The N² discovery tax: how neural networks search for their own algorithms
Something strange is happening in our modular arithmetic experiments.
A small network — one hidden layer, 256 units, 16-dimensional embeddings — is learning to solve addition mod 97. It memorises the training data perfectly in a few hundred steps. Then it does nothing. Then, thousands of steps later, test accuracy jumps from near zero to 99% in what looks like an overnight revelation.
This is grokking. We have been studying it for months. The finding I want to describe is about the cost of that delayed generalisation — specifically, a scaling law that reveals what the network is actually searching for.

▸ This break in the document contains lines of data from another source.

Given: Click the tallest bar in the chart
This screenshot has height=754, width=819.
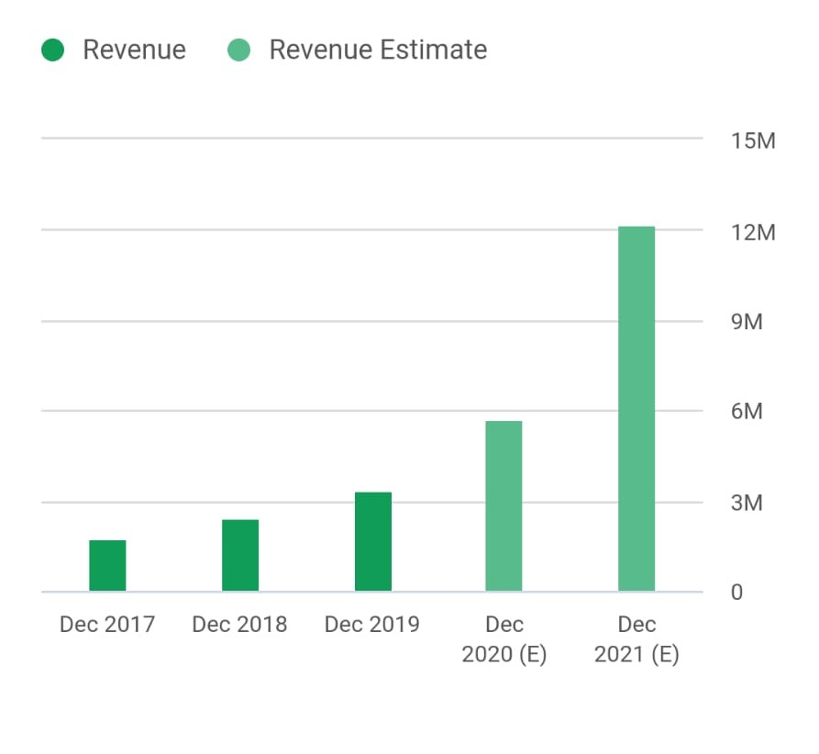Looking at the screenshot, I should (637, 408).
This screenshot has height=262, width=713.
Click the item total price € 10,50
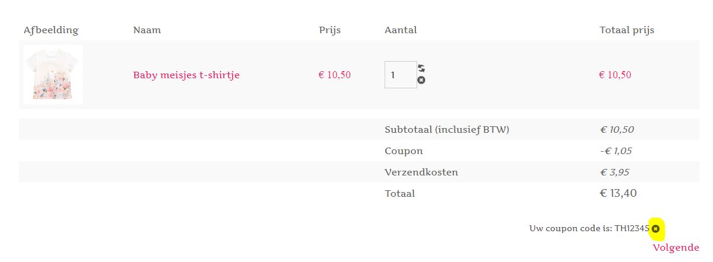[615, 75]
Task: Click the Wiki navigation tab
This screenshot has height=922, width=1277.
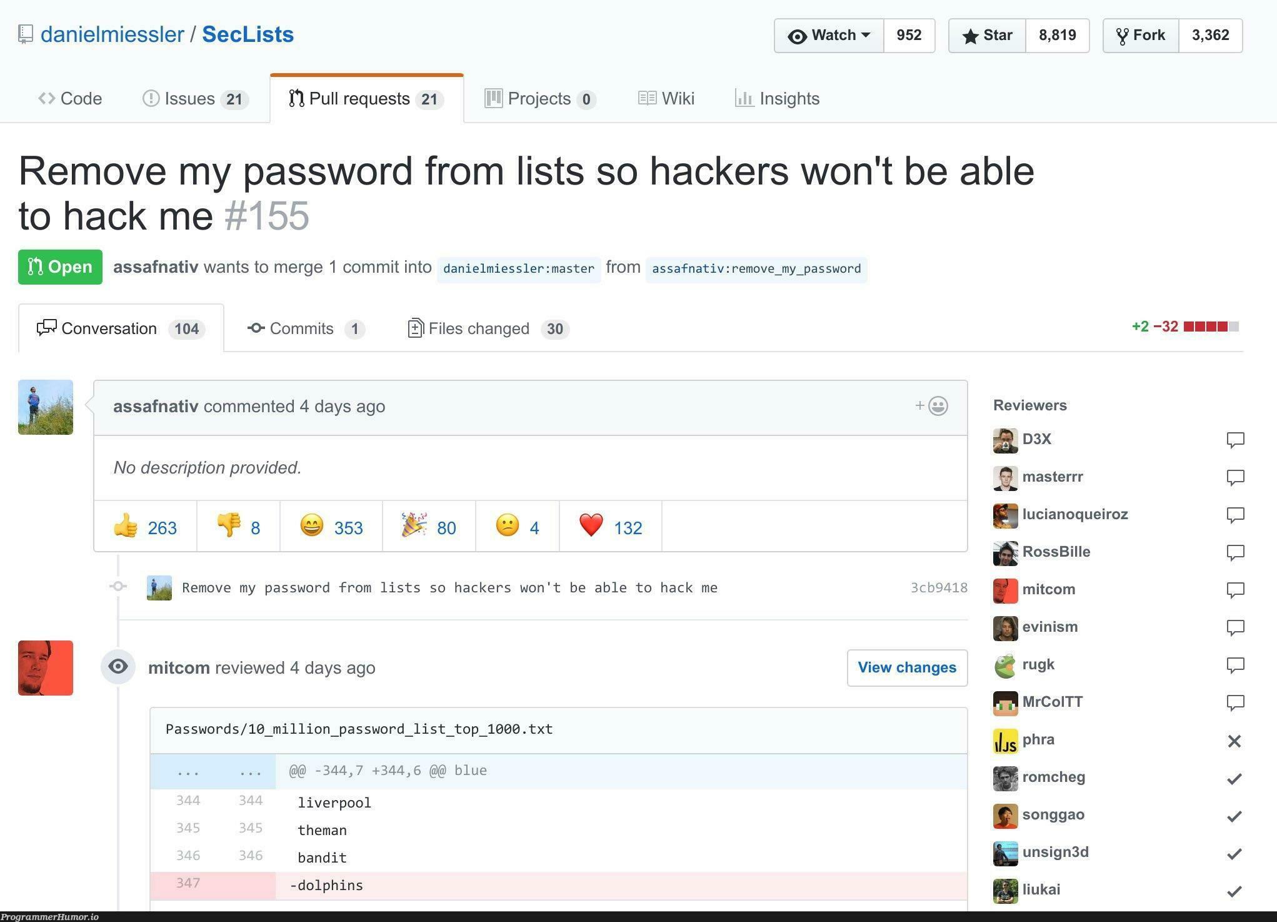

What the network is searching for
Modular addition on Z_N has a clean representation-theoretic structure. The cyclic group Z_N has N irreducible representations, each 2-dimensional (for prime N): ρ_k maps token t to a 2D rotation by angle 2πkt/N.
Once you are working in this basis, modular addition is trivial:
ρ_k(a+b) = ρ_k(a) · ρ_k(b)
That is composing two rotations to get a third. The MLP learns this as:
- Embed each token as a point on a circle: t → (cos(2πkt/N), sin(2πkt/N))

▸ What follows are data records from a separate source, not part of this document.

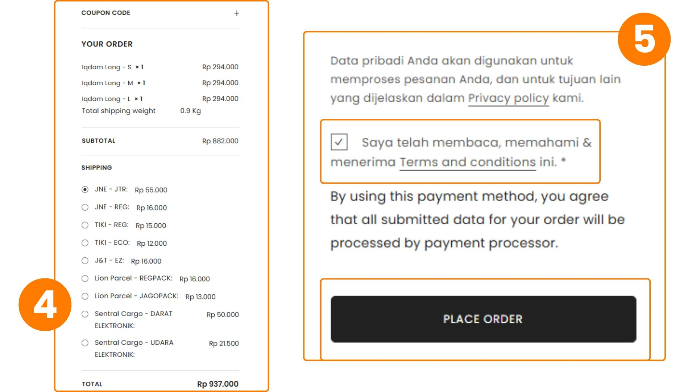Select J&T - EZ shipping radio
This screenshot has height=392, width=696.
point(85,261)

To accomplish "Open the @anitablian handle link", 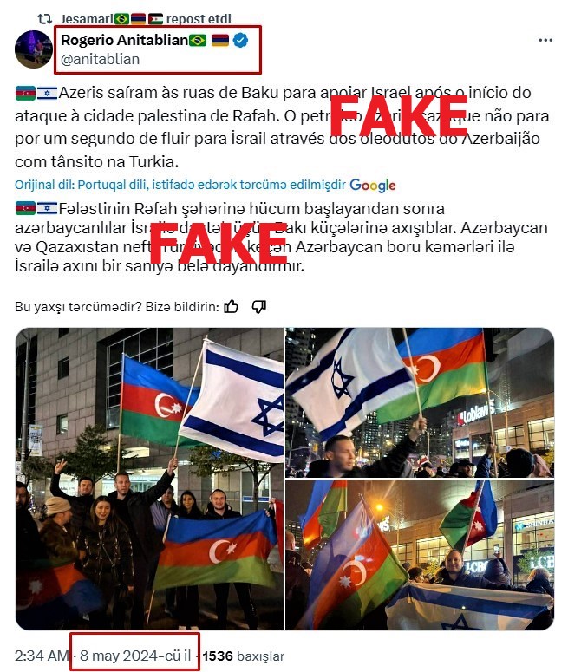I will (101, 59).
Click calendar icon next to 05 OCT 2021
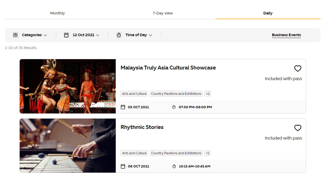 coord(123,107)
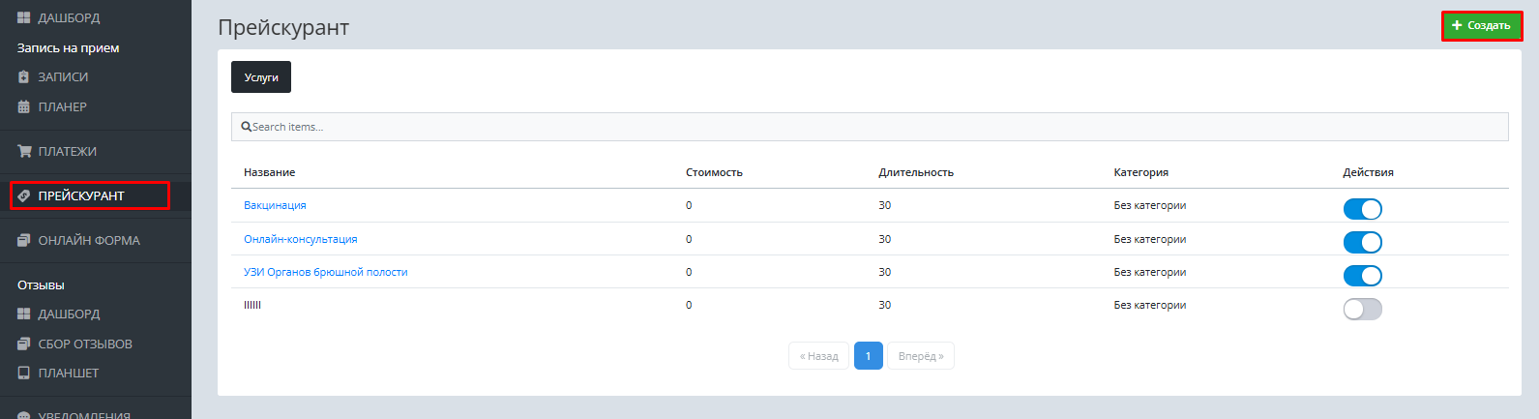Viewport: 1539px width, 419px height.
Task: Click the icon next to СБОР ОТЗЫВОВ
Action: click(x=24, y=344)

- Mix the two inputs bilinearly: the hidden layer approximates sin(ka)cos(kb) + cos(ka)sin(kb) = sin(k(a+b))
- Read off the result class from that sum
This is a 2-line algorithm. The circuit is tiny: O(H×N) parameters, far less than the N² training pairs memorised during the initial phase.
The discovery tax
Here is what we measured:
- N=97: network takes ~50,000 training steps after memorisation to grok
- N=257: ~324,000 steps
Ratio: 6.5×. Expected from a quadratic law: (257/97)² = 7.0. T_grok ∝ N².
The algorithm itself has complexity O(log N) once you have the right representation. But finding that representation costs O(N²).
Why? During the post-memorisation phase, the network is doing something like a random walk in frequency space. It has O(N) possible Fourier frequencies to consider, exploring via gradient noise until spectral condensation fires — one mode grows, others shrink, the circuit locks in. A random walk over N states has mixing time O(N²). That is the discovery tax.
The wrong-frequency trap
There is a sharper finding buried in the data.
We ran N=257 for 5× longer — one million training steps. Three out of five seeds grokked. Two did not, even at one million steps.
One of the failed seeds reached: spectral entropy k_ent=1.44, channel alignment R_ab=0.93, representation error=0.20, test accuracy=96.2%.
That is a nearly perfect Fourier circuit. The network correctly discovered the representation-theoretic structure of Z_257. But it is using the wrong frequency combination — a mixture of three incommensurate modes rather than a single clean one. 96.2% accuracy, stable for 800,000 additional steps. Unreachable by gradient descent alone.
The mechanism: two of the trapped frequencies sum to approximately N/2. The product sin(k₁ x) sin(k₂ x) generates a cos(πx) term — a binary parity-like signal that is cheap to exploit. This trap pair creates a locally stable multi-mode representation that achieves 96% but cannot reach 100%.
It is not a failure to learn the algorithm. It is learning the right kind of algorithm (Fourier irreps, group homomorphism) but the wrong specific instance. Near-homomorphism, not exact homomorphism.
Two failure modes
For large N, grokking fails for exactly two reasons:
-
Discovery time: the O(N²) spectral search has not found the right frequency. More steps solve this.
-
Wrong-frequency trap: the network converged to a stable near-correct representation. More steps do not solve this.
Our mlp29 experiment showed the fix for both: pre-seed the embedding with the correct Fourier basis at initialisation. Grokking in ~13,500 steps versus ~99,000 baseline — a 7× speedup. The search phase is eliminated entirely because the network already has the right representation.
What this illuminates
The discovery tax is the gap between:
- Computational complexity of the algorithm: O(log N)
- Representational search cost: O(N²)
The network must discover which of O(N) possible correct representations to use. That discovery is the hard part. It is not inefficiency in any simple sense — the algorithm is genuinely unknown before training. The cost is in matching your current input to the right skill in the first place.
Grokking is the moment the curator finds the right algorithm on the shelf. The O(N²) is not the algorithm running. It is the search.
mlp31 (running now) tests whether spherical embedding normalisation — constraining the representational space to angular structure from the start — can shorten the discovery phase for large N.